It may be possible to harness the high temporal resolution of TMS to address the dynamics of how urges rise and fall when cognitive control is applied. For example, by delivering TMS pulses at specific time-points on NoGo trials in a Go/NoGo paradigm (Yamanaka et al., 2002) or on stop trials in stop signal paradigms (Coxon et al., 2006; van den Wildenburg et al., 2008) it is possible to visualize how response activation is followed by response suppression. A similar methodology could be used to examine how ‘urge’ activation is suppressed when cognitive control mechanisms are applied. Such studies could show whether failures in urge control, such as those occurring in many psychiatric
disorders, are due to excessive motivation or poor control, or both. The current study grounds motivation in the motor system. This leads to neuroscience predictions that could be verified with
selleck chemicals functional imaging and other methods. For example, it will be interesting to examine if motivational ‘spill over’ corresponds to increased activation of motor territories of the basal ganglia. It will also be interesting to examine whether cognitive control that is targeted at the motor system, PD0325901 purchase for example via fronto-striatal or fronto-subthalamic inputs, could diminish motivation. We thank Antonio Rangel of Caltech for sharing the food stimuli with us and for instructing us in setting up the behavioral paradigm. We thank Piotr Winkielman for helpful comments on the manuscript. We gratefully acknowledge support from the Alfred P. Sloan Foundation and NIH NIDA Grant DA026452 to A.R.A. (PI). Abbreviations BOLD blood oxygen level-dependent EMG electromyogram FDI first dorsal PIK-5 interosseous muscle fMRI functional magnetic resonance imaging MEP motor-evoked potential RT reaction time TMS transcranial magnetic stimulation “
“Several studies conducted in patients with Parkinson’s disease have reported that the degeneration
of substantia nigra dopaminergic neurons, which are essential for motor control, is associated with the loss of hypothalamic orexin neurons, which are involved in sleep regulation.
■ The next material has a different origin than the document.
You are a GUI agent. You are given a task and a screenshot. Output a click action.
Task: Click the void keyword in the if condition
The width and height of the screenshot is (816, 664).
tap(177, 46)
In order to better explore the mutual interactions between these two systems, we wished to determine in macaques: (i) if the two orexin peptides, orexin-A and orexin-B, are distributed in the same hypothalamic cells and if they are localized in nerve terminals that project onto nigral dopaminergic neurons, and (ii) if there is a loss of orexin neurons in the hypothalamus and of orexin fibers innervating nigral dopaminergic neurons in macaques rendered parkinsonian by 1-methyl-4-phenyl-1,2,3,6-tetrahydropyridine (MPTP) intoxication. We showed that virtually all cells stained for orexin-A in the hypothalamus co-expressed orexin-B.